Hill's interest was waning; his editor would never take a story with so few names. "Anyway," the man whispered, "she antagonized Mr. Matta, though she didn't mean to. She caught him up to no good in one of the old docks. So he said that if she was so fond of water, he'd make sure she got plenty. And the very next day her house started getting damp. She's had people in, but they can't find any reason for it, and it's just getting worse. Mold all over the walls—you wouldn't believe it unless you saw it for yourself. Only you'll have to take my word for it, I'm afraid."

He was faltering, having realized at last how unsatisfactory his information was. Yet Hill was suddenly a great deal more interested. Could it really be the same man? If so, Hill had reasons of his own to investigate him—and by God, there was nothing he'd like better. "This Mr. Matta," he said. "What can you tell me about him?"

His informant seemed to decide that he couldn't avoid telling. "He came every year with the carnival. Only the last time he was too ill to be moved, I think, so they found him a house. Or maybe they were glad to get rid of him."

It was the same man. All at once Hill's memories came flooding back: the carnival festooned with lights on the far bank of the river, in which blurred skeins of light wavered like waterweed as you crossed the bridge; the sounds of the shooting gallery ringing flat and thin across the water, the Ghost Train in which you heard the moaning of ships on the bay—and above all M. 0. Matta, with his unchanging child's face and his stall full of games. "So he's still fond of playing games to frighten people, is he?" Hill said.

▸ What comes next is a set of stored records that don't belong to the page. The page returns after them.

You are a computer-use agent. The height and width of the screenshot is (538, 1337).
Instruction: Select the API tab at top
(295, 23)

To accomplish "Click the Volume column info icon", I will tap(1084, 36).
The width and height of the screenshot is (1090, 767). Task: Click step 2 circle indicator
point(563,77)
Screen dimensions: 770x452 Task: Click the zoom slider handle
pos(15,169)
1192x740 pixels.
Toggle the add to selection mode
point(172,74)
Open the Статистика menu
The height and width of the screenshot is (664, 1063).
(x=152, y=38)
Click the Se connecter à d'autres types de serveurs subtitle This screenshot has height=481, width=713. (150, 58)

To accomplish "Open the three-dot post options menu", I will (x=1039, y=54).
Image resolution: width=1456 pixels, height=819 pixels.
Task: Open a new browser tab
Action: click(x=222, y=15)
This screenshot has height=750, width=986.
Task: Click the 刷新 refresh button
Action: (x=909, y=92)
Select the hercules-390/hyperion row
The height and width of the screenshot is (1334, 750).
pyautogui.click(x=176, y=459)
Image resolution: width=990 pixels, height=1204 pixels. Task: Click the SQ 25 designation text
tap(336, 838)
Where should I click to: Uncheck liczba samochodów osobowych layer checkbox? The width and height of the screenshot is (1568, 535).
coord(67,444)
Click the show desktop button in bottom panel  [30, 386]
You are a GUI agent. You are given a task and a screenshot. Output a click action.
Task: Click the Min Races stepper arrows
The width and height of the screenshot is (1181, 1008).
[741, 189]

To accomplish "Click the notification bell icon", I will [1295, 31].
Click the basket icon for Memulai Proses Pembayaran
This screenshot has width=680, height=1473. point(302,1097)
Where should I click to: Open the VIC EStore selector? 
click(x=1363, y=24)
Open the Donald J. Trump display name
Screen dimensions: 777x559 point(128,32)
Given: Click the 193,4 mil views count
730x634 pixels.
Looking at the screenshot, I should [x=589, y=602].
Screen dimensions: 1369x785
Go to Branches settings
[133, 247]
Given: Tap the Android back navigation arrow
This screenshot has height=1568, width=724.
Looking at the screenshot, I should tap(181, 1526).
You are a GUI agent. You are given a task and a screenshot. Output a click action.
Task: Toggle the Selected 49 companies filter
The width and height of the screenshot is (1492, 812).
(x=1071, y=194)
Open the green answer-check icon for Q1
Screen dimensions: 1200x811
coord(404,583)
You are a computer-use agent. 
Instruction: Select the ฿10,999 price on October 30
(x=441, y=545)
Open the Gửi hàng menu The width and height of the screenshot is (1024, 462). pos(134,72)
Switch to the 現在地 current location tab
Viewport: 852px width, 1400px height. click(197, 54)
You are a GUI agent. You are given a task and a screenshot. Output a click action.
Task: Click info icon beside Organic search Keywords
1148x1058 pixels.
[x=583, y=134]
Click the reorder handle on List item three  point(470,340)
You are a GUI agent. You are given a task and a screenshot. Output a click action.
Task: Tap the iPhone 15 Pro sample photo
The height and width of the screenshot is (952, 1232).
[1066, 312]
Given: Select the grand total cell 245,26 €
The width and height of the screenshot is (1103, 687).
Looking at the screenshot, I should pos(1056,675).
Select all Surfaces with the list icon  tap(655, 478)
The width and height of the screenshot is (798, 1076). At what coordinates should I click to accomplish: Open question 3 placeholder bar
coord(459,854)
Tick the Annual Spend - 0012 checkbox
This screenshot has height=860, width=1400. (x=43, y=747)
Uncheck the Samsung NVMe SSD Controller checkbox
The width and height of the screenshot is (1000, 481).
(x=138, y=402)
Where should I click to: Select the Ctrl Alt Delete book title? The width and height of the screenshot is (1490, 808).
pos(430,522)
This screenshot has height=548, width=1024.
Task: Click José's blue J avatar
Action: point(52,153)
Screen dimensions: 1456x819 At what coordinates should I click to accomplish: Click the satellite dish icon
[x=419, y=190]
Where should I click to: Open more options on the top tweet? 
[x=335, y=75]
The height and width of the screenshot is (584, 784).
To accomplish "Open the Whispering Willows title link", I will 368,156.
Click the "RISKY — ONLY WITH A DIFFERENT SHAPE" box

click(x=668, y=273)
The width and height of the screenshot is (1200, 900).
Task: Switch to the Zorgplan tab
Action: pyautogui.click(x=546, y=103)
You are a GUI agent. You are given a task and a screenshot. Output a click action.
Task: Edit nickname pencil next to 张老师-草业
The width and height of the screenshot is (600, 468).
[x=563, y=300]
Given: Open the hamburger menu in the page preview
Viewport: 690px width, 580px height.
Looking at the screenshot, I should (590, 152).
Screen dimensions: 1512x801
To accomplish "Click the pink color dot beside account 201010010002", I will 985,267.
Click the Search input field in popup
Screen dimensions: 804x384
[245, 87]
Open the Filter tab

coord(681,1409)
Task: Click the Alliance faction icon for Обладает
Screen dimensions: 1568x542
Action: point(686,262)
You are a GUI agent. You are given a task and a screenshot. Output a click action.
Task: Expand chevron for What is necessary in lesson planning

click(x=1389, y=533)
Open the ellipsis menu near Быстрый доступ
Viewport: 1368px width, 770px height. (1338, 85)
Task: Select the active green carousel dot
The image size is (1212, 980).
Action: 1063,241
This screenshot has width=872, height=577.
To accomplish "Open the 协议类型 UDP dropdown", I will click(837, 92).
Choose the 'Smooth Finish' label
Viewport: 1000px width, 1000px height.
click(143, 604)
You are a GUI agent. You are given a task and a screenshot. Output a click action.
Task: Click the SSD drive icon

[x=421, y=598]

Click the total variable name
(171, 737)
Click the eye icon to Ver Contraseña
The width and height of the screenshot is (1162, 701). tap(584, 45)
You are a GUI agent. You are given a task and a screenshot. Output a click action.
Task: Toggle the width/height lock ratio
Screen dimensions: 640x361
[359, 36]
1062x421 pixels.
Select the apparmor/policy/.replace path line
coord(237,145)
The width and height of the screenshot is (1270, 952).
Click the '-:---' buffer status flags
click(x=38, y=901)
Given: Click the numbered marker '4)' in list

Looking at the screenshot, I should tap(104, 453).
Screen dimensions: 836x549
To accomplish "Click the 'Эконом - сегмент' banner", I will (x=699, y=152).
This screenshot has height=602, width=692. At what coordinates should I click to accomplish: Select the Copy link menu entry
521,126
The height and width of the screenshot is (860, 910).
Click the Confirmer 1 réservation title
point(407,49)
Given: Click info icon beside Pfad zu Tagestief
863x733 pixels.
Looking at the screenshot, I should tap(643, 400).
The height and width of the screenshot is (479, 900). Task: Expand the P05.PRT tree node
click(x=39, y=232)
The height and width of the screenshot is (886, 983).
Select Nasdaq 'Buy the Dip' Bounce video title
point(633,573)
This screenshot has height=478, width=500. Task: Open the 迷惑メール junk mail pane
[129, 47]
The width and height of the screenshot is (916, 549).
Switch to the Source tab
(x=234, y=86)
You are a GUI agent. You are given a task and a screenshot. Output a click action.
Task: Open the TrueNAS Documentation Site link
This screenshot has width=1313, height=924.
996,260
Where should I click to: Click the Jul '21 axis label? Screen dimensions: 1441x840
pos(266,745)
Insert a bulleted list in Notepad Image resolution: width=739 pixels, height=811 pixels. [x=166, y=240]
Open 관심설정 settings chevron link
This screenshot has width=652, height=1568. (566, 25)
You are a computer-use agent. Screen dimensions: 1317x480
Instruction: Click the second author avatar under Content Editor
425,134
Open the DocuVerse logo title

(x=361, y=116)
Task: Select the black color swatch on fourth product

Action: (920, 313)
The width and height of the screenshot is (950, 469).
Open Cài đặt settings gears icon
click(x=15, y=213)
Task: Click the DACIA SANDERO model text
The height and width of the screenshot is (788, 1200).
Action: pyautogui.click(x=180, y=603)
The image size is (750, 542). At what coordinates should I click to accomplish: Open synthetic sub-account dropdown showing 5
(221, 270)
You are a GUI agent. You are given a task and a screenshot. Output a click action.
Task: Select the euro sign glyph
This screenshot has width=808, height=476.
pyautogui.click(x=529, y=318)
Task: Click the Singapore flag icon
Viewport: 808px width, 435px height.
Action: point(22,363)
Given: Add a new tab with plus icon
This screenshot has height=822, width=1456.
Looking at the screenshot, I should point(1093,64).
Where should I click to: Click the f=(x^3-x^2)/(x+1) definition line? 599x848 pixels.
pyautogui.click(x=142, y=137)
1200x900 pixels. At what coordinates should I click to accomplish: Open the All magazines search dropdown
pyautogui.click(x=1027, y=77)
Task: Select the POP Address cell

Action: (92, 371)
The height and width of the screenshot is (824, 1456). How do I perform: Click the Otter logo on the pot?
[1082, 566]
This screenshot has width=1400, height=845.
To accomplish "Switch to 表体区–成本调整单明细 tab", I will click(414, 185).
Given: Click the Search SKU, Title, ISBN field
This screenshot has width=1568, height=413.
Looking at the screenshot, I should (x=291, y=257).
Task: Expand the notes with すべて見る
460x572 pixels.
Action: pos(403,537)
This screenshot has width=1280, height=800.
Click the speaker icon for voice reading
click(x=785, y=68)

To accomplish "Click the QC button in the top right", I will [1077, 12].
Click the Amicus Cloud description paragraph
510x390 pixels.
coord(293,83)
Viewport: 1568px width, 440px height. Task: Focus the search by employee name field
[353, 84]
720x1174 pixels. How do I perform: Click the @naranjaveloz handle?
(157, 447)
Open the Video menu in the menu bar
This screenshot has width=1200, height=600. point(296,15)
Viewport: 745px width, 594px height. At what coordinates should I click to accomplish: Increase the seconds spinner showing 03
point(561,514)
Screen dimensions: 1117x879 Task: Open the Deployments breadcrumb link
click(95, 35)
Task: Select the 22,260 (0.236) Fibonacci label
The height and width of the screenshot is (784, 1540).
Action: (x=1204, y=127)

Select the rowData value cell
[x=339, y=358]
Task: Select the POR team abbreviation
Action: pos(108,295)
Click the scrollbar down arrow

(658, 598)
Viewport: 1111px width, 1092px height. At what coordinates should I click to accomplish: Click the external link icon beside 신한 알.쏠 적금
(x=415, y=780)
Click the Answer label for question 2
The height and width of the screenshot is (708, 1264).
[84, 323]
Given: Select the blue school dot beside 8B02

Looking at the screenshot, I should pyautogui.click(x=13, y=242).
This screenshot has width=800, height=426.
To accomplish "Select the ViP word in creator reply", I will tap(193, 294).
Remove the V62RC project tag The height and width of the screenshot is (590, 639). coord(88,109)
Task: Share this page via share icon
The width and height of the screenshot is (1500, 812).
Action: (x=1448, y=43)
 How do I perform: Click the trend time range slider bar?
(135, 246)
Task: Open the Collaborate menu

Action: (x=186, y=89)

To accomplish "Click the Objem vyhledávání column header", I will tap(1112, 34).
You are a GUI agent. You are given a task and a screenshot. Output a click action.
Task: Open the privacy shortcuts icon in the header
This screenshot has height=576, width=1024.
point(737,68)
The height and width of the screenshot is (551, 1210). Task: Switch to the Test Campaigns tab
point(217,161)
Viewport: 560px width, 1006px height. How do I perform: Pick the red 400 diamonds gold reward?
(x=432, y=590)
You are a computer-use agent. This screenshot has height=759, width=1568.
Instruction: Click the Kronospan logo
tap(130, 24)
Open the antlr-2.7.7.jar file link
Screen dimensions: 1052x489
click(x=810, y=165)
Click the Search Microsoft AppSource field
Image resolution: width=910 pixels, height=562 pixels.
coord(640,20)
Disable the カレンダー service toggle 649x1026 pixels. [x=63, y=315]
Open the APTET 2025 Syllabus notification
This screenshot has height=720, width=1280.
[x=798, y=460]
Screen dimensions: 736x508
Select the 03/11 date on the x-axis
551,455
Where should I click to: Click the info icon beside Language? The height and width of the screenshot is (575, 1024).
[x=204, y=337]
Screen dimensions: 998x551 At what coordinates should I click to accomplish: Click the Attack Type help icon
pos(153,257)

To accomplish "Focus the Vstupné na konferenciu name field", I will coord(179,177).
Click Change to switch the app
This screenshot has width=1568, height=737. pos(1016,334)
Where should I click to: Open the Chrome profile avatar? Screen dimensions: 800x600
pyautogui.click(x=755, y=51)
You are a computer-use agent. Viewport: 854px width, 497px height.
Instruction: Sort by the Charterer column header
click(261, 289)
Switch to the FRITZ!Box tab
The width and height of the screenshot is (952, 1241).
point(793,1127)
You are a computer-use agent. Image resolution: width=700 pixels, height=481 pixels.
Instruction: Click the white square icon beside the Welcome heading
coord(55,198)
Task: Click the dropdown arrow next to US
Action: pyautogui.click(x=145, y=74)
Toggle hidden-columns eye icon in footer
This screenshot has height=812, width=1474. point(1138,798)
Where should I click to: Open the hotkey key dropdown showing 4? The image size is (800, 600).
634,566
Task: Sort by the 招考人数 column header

"He still sells them." That wasn't quite what Hill had meant, but perhaps the man was afraid to think otherwise. Of course Matta had sold games from his stall, though Hill had never understood why people bought them: the monkeys on sticks looked skeletal and desperate, and always fell back with a dying twitch just before they would have reached their goal; the faces of the chessmen were positively dismaying, as Hill had all too strong a reason to remember. In fact, when he recalled the sideshow—the bald bruised heads you tried to knock down with wooden balls but which sprang up at once, grinning like corpses—he couldn't understand why anyone would have lingered there voluntarily at all.

Once he'd seen Matta by the river at low tide, stooping to a fat whitish shape—but he was losing himself in his memories, and there were things he needed to know. "You say your friend antagonized Matta. In what way?"

"I told you, she was taking the short cut home." The man was digging his hands into his pockets, apparently unaware that they were tearing. "She saw the man he lives with taking him into the dock where the crane's fallen in. It was nearly dark, but he just sat there waiting. She thought she heard something in the water, and then he saw her. That's all."

It seemed suggestive enough. "Then unless there's anything else you can tell me," Hill said, "I just need Matta's address."

As soon as he'd given it, the ragged man sidled out, trying to hide behind his shapeless collar. Hill lit his first cigar of the afternoon and thought how popular his investigation should be. They'd used to say that if Matta took a dislike to you when you bought from him, the games would always go wrong somehow—and how many children other than Hill must he have set out to terrify? As for the business with the docks, if that wasn't a case of drug smuggling, Hill was no investigative reporter. He went in to see the editor at once.

"Not enough," the editor said, too busy searching his waistcoat for pipe-cleaners even to look at Hill. "Someone who won't give his name tells you about someone who won't give her name. Smells like a hoax to me, or a grudge. Either way, it isn't for us. Just don't try to run before you can walk. You shouldn't need me to tell you you aren't ready for investigative work."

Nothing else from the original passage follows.